[Data entries]
--- --- ---

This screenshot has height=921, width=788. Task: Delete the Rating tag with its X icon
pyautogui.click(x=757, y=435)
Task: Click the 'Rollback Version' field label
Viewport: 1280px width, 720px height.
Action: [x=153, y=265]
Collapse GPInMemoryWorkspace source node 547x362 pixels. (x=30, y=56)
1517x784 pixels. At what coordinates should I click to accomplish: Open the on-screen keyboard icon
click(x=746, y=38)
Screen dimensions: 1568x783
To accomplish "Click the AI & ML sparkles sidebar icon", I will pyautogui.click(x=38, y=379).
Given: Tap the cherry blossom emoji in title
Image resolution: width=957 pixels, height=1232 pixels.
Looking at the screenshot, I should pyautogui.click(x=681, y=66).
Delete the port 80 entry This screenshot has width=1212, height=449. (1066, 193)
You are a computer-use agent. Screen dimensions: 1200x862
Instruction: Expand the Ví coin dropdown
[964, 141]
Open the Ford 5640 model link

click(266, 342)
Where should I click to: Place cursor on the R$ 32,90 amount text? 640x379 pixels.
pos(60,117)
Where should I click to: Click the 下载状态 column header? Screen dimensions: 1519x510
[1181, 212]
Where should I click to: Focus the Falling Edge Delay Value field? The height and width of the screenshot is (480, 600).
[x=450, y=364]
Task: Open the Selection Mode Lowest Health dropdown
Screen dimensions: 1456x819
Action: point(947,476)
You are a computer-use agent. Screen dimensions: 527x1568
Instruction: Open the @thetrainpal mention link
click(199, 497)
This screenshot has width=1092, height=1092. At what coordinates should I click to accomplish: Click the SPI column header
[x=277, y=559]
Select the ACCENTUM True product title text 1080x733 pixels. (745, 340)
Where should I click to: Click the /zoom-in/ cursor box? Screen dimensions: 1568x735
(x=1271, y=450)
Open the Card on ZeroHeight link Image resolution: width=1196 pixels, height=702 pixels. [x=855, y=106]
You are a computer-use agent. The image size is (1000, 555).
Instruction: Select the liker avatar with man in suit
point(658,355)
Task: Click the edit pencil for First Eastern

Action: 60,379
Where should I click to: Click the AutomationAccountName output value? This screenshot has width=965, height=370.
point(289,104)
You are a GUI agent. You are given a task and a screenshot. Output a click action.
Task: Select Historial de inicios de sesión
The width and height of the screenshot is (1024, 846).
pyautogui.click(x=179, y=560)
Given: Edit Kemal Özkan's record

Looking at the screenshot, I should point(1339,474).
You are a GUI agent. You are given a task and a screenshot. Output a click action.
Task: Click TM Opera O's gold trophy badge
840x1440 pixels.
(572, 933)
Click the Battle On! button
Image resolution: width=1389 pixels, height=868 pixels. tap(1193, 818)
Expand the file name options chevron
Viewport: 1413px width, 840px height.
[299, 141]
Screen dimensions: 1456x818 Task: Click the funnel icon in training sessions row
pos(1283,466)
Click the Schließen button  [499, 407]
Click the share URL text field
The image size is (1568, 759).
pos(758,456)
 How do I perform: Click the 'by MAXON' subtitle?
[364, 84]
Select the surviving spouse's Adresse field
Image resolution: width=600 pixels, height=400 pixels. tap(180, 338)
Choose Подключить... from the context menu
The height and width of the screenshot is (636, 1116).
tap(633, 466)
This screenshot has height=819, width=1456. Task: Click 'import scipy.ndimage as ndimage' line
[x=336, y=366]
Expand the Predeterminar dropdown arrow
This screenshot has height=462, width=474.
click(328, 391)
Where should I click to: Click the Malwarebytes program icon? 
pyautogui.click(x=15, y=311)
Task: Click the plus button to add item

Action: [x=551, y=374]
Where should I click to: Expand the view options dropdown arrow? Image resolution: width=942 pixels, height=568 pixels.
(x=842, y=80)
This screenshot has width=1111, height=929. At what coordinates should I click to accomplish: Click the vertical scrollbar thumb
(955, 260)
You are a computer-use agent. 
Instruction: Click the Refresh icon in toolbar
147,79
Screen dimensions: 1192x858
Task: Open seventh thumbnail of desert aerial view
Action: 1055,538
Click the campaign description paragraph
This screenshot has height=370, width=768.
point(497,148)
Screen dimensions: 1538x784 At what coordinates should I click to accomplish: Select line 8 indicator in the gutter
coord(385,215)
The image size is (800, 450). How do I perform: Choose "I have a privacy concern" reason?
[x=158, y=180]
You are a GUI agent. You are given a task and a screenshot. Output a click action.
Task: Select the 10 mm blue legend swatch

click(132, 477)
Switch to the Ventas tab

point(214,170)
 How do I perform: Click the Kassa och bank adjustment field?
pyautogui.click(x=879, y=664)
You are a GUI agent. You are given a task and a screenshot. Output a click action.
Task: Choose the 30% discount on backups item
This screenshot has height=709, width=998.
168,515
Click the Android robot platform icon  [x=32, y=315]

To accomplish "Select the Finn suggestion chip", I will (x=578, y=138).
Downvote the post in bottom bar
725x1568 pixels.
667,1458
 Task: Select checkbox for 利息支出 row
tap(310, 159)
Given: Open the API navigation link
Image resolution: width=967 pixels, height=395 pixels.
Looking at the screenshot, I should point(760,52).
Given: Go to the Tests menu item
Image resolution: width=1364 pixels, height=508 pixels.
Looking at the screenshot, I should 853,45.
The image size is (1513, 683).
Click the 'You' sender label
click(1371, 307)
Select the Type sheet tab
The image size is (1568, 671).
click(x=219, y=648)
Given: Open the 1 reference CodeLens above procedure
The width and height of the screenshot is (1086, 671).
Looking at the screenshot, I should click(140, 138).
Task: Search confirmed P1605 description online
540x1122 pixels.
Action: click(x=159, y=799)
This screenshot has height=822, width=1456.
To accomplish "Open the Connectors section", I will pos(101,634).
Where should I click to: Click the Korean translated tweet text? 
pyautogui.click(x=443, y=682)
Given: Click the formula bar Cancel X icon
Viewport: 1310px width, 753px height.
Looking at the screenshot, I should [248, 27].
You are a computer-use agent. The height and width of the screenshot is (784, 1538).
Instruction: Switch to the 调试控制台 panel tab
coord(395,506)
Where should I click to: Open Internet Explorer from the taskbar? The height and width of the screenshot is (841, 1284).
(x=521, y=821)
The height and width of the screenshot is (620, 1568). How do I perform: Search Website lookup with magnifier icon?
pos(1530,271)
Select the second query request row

--- --- ---

▶ WHAT YOU WILL DO
Rewrite the data entries above, substituting "Where do I click to" for each occurrence of "Where should I click to" and leaving every other part of the lines as it is.

▶ ANSWER FOR THIS EXERCISE
This screenshot has height=921, width=788. Task: Delete the Rating tag with its X icon
pyautogui.click(x=757, y=435)
Task: Click the 'Rollback Version' field label
Viewport: 1280px width, 720px height.
Action: [x=153, y=265]
Collapse GPInMemoryWorkspace source node 547x362 pixels. (x=30, y=56)
1517x784 pixels. At what coordinates should I click to accomplish: Open the on-screen keyboard icon
click(x=746, y=38)
Screen dimensions: 1568x783
To accomplish "Click the AI & ML sparkles sidebar icon", I will pyautogui.click(x=38, y=379).
Given: Tap the cherry blossom emoji in title
Image resolution: width=957 pixels, height=1232 pixels.
Looking at the screenshot, I should pyautogui.click(x=681, y=66).
Delete the port 80 entry This screenshot has width=1212, height=449. (1066, 193)
You are a computer-use agent. Screen dimensions: 1200x862
Instruction: Expand the Ví coin dropdown
[964, 141]
Open the Ford 5640 model link

click(266, 342)
Where do I click to: Place cursor on the R$ 32,90 amount text? 640x379 pixels.
pos(60,117)
Where do I click to: Click the 下载状态 column header? Screen dimensions: 1519x510
[1181, 212]
Where do I click to: Focus the Falling Edge Delay Value field? The height and width of the screenshot is (480, 600).
[x=450, y=364]
Task: Open the Selection Mode Lowest Health dropdown
Screen dimensions: 1456x819
Action: point(947,476)
You are a computer-use agent. Screen dimensions: 527x1568
Instruction: Open the @thetrainpal mention link
click(199, 497)
This screenshot has width=1092, height=1092. At what coordinates should I click to accomplish: Click the SPI column header
[x=277, y=559]
Select the ACCENTUM True product title text 1080x733 pixels. (745, 340)
Where do I click to: Click the /zoom-in/ cursor box? Screen dimensions: 1568x735
(x=1271, y=450)
Open the Card on ZeroHeight link Image resolution: width=1196 pixels, height=702 pixels. [x=855, y=106]
You are a computer-use agent. The image size is (1000, 555).
Instruction: Select the liker avatar with man in suit
point(658,355)
Task: Click the edit pencil for First Eastern

Action: 60,379
Where do I click to: Click the AutomationAccountName output value? This screenshot has width=965, height=370.
point(289,104)
You are a GUI agent. You are given a task and a screenshot. Output a click action.
Task: Select Historial de inicios de sesión
The width and height of the screenshot is (1024, 846).
pyautogui.click(x=179, y=560)
Given: Edit Kemal Özkan's record

Looking at the screenshot, I should point(1339,474).
You are a GUI agent. You are given a task and a screenshot. Output a click action.
Task: Click TM Opera O's gold trophy badge
840x1440 pixels.
(572, 933)
Click the Battle On! button
Image resolution: width=1389 pixels, height=868 pixels. tap(1193, 818)
Expand the file name options chevron
Viewport: 1413px width, 840px height.
[299, 141]
Screen dimensions: 1456x818 Task: Click the funnel icon in training sessions row
pos(1283,466)
Click the Schließen button  [499, 407]
Click the share URL text field
The image size is (1568, 759).
pos(758,456)
 How do I perform: Click the 'by MAXON' subtitle?
[364, 84]
Select the surviving spouse's Adresse field
Image resolution: width=600 pixels, height=400 pixels. tap(180, 338)
Choose Подключить... from the context menu
The height and width of the screenshot is (636, 1116).
tap(633, 466)
This screenshot has height=819, width=1456. Task: Click 'import scipy.ndimage as ndimage' line
[x=336, y=366]
Expand the Predeterminar dropdown arrow
This screenshot has height=462, width=474.
click(328, 391)
Where do I click to: Click the Malwarebytes program icon? 
pyautogui.click(x=15, y=311)
Task: Click the plus button to add item

Action: [x=551, y=374]
Where do I click to: Expand the view options dropdown arrow? Image resolution: width=942 pixels, height=568 pixels.
(x=842, y=80)
This screenshot has width=1111, height=929. At what coordinates should I click to accomplish: Click the vertical scrollbar thumb
(955, 260)
You are a computer-use agent. 
Instruction: Click the Refresh icon in toolbar
147,79
Screen dimensions: 1192x858
Task: Open seventh thumbnail of desert aerial view
Action: 1055,538
Click the campaign description paragraph
This screenshot has height=370, width=768.
point(497,148)
Screen dimensions: 1538x784 At what coordinates should I click to accomplish: Select line 8 indicator in the gutter
coord(385,215)
The image size is (800, 450). How do I perform: Choose "I have a privacy concern" reason?
[x=158, y=180]
You are a GUI agent. You are given a task and a screenshot. Output a click action.
Task: Select the 10 mm blue legend swatch

click(132, 477)
Switch to the Ventas tab

point(214,170)
 How do I perform: Click the Kassa och bank adjustment field?
pyautogui.click(x=879, y=664)
You are a GUI agent. You are given a task and a screenshot. Output a click action.
Task: Choose the 30% discount on backups item
This screenshot has height=709, width=998.
168,515
Click the Android robot platform icon  [x=32, y=315]

To accomplish "Select the Finn suggestion chip", I will (x=578, y=138).
Downvote the post in bottom bar
725x1568 pixels.
667,1458
 Task: Select checkbox for 利息支出 row
tap(310, 159)
Given: Open the API navigation link
Image resolution: width=967 pixels, height=395 pixels.
Looking at the screenshot, I should point(760,52).
Given: Go to the Tests menu item
Image resolution: width=1364 pixels, height=508 pixels.
Looking at the screenshot, I should 853,45.
The image size is (1513, 683).
Click the 'You' sender label
click(1371, 307)
Select the Type sheet tab
The image size is (1568, 671).
click(x=219, y=648)
Given: Open the 1 reference CodeLens above procedure
The width and height of the screenshot is (1086, 671).
Looking at the screenshot, I should click(140, 138).
Task: Search confirmed P1605 description online
540x1122 pixels.
Action: click(x=159, y=799)
This screenshot has height=822, width=1456.
To accomplish "Open the Connectors section", I will pos(101,634).
Where do I click to: Click the Korean translated tweet text? 
pyautogui.click(x=443, y=682)
Given: Click the formula bar Cancel X icon
Viewport: 1310px width, 753px height.
Looking at the screenshot, I should [248, 27].
You are a computer-use agent. The height and width of the screenshot is (784, 1538).
Instruction: Switch to the 调试控制台 panel tab
coord(395,506)
Where do I click to: Open Internet Explorer from the taskbar? The height and width of the screenshot is (841, 1284).
(x=521, y=821)
The height and width of the screenshot is (620, 1568). How do I perform: Search Website lookup with magnifier icon?
pos(1530,271)
Select the second query request row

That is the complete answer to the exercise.